** Exercise description **
Filter this data down to the lines that hold "left", and copy them.

[Source records]
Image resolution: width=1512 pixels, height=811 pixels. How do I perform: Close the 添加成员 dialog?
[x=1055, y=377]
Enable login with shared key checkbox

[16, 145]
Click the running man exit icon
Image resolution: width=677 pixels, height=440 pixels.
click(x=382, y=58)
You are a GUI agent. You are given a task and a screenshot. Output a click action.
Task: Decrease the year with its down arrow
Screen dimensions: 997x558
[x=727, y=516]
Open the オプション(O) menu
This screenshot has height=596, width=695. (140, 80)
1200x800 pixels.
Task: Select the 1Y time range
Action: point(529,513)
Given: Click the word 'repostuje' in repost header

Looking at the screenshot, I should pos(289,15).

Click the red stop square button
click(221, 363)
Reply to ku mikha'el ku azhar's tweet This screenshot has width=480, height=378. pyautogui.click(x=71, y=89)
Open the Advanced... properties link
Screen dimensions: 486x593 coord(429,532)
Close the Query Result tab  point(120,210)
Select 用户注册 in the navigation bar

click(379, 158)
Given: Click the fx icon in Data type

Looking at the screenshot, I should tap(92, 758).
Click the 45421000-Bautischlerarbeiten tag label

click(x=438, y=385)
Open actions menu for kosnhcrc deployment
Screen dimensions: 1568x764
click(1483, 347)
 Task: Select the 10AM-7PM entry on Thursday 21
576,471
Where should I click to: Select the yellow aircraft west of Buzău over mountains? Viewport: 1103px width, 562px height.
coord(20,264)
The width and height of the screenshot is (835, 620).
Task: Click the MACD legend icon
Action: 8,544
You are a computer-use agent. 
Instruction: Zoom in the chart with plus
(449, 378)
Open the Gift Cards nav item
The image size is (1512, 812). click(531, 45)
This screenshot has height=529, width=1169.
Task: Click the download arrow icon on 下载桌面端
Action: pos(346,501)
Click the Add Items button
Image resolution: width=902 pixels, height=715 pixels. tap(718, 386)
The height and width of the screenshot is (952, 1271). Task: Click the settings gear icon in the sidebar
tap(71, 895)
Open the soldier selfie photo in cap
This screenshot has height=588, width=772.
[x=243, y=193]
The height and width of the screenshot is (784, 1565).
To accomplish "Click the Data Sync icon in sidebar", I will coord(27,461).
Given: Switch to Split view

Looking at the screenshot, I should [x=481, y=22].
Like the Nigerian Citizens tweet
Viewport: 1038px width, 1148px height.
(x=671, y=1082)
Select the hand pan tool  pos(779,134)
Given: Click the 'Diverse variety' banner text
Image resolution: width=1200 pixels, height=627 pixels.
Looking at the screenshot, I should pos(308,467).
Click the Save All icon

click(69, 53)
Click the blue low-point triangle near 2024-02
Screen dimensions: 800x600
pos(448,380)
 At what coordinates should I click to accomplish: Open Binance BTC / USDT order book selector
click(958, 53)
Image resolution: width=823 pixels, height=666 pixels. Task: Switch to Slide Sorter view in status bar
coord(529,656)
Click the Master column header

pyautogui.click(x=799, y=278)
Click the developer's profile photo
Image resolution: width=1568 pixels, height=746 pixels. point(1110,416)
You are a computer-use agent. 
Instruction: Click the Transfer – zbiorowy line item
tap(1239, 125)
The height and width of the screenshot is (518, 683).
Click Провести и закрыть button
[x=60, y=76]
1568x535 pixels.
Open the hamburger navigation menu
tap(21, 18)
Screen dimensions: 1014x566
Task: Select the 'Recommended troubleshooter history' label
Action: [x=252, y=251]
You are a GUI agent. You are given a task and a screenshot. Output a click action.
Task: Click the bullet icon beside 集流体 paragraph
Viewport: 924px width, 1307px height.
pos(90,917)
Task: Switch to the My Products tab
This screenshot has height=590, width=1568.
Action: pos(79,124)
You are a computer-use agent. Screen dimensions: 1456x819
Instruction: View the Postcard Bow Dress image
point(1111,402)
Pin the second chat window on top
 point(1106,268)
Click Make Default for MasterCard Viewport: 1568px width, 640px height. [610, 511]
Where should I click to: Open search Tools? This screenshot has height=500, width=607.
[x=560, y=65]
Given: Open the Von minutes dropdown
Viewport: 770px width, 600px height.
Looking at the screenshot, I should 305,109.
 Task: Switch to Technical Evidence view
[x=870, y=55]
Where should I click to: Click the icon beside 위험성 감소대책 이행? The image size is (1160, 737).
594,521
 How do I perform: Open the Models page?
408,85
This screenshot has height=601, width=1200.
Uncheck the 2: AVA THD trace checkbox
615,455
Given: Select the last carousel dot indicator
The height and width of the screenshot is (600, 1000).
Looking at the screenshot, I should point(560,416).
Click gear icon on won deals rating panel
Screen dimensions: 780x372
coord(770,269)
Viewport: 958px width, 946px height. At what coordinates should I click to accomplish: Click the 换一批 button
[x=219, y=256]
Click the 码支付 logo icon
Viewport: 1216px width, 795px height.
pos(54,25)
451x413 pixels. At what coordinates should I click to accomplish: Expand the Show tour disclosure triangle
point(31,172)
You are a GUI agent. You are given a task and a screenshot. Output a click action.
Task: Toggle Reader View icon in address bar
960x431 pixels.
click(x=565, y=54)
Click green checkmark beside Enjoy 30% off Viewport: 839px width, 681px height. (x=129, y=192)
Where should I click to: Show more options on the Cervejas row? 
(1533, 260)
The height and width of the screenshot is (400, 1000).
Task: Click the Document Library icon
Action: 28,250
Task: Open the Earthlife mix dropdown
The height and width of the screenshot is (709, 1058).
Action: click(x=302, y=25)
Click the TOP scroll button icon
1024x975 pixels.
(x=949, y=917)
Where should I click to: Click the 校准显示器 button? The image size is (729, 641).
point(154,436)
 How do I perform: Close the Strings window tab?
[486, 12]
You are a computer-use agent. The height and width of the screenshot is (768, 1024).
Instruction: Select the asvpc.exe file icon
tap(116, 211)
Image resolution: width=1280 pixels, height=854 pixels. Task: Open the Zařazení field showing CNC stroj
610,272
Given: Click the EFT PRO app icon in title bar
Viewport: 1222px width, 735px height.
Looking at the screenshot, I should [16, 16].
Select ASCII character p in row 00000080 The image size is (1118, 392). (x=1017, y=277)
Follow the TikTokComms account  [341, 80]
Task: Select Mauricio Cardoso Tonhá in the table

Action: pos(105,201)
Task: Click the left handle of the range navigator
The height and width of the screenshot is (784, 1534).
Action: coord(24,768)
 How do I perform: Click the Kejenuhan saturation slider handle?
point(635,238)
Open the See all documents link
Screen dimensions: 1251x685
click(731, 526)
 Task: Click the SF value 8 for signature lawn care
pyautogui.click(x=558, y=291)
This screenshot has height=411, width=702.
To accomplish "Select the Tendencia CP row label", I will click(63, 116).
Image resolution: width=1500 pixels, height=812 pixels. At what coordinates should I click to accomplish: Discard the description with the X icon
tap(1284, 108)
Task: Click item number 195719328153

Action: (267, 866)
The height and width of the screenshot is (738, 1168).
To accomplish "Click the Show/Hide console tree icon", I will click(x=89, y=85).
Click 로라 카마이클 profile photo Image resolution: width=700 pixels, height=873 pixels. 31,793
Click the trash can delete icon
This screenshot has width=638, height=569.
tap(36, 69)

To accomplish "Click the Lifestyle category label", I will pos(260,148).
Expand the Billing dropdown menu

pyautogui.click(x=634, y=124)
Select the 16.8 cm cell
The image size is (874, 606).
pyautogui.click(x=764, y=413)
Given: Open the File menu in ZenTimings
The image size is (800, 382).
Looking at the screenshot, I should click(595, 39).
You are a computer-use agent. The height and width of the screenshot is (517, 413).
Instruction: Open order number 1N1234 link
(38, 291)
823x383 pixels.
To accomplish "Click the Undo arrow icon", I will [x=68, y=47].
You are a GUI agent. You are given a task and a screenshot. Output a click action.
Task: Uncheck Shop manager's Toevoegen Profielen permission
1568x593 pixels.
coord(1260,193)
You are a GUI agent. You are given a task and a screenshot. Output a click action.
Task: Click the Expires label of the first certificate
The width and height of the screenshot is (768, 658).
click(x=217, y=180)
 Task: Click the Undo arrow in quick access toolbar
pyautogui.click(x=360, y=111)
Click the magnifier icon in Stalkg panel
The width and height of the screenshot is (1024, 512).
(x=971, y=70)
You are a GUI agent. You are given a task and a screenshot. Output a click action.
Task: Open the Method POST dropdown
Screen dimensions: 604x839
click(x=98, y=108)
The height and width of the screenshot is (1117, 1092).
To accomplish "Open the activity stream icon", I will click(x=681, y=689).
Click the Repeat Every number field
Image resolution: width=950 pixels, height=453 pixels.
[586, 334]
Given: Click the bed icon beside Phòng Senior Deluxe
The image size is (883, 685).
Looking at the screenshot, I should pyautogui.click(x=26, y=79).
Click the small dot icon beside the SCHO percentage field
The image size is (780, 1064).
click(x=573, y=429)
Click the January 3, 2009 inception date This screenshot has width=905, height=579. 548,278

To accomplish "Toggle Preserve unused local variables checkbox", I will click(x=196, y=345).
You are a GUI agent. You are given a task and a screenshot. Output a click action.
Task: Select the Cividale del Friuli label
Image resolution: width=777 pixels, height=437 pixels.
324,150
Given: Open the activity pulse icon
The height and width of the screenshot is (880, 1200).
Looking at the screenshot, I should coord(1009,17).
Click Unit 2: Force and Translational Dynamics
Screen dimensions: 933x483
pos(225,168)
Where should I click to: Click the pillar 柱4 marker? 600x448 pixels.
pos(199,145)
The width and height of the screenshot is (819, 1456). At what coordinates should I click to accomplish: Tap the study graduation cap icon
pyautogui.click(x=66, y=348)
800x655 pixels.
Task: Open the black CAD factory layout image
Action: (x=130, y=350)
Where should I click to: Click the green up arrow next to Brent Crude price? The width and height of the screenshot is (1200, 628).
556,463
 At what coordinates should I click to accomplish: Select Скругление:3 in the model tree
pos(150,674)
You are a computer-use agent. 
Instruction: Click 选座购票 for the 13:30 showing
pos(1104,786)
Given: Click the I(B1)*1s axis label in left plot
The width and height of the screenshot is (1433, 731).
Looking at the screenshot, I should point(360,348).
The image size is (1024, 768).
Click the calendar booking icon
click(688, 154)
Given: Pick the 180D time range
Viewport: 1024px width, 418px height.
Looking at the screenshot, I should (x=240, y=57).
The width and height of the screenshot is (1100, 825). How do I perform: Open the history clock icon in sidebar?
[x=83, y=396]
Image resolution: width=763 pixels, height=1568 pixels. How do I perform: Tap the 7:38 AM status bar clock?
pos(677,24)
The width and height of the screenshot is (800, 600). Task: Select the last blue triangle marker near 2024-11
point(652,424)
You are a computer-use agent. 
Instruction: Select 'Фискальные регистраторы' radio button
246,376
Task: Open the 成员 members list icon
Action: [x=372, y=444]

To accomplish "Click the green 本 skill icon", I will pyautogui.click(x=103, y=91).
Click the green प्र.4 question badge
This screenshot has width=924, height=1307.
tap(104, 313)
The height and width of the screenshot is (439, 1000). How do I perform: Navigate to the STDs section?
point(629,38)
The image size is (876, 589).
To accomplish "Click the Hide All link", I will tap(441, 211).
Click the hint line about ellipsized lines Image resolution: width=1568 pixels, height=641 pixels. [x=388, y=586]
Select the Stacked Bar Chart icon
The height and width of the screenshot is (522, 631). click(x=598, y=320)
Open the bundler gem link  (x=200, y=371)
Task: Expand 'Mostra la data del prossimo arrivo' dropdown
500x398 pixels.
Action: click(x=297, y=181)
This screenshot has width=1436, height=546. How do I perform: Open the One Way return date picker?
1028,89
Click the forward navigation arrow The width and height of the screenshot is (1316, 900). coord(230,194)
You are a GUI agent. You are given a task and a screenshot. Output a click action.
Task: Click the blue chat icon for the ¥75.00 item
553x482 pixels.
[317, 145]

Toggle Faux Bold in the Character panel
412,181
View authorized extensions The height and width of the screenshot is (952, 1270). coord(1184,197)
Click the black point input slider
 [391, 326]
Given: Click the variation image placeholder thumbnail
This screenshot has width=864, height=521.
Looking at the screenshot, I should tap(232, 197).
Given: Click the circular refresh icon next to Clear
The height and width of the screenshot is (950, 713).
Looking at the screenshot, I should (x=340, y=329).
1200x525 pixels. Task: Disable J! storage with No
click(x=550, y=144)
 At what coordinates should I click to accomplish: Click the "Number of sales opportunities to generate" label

** Worked solution **
Task: Click the left handle of the range navigator
Given: Click the I(B1)*1s axis label in left plot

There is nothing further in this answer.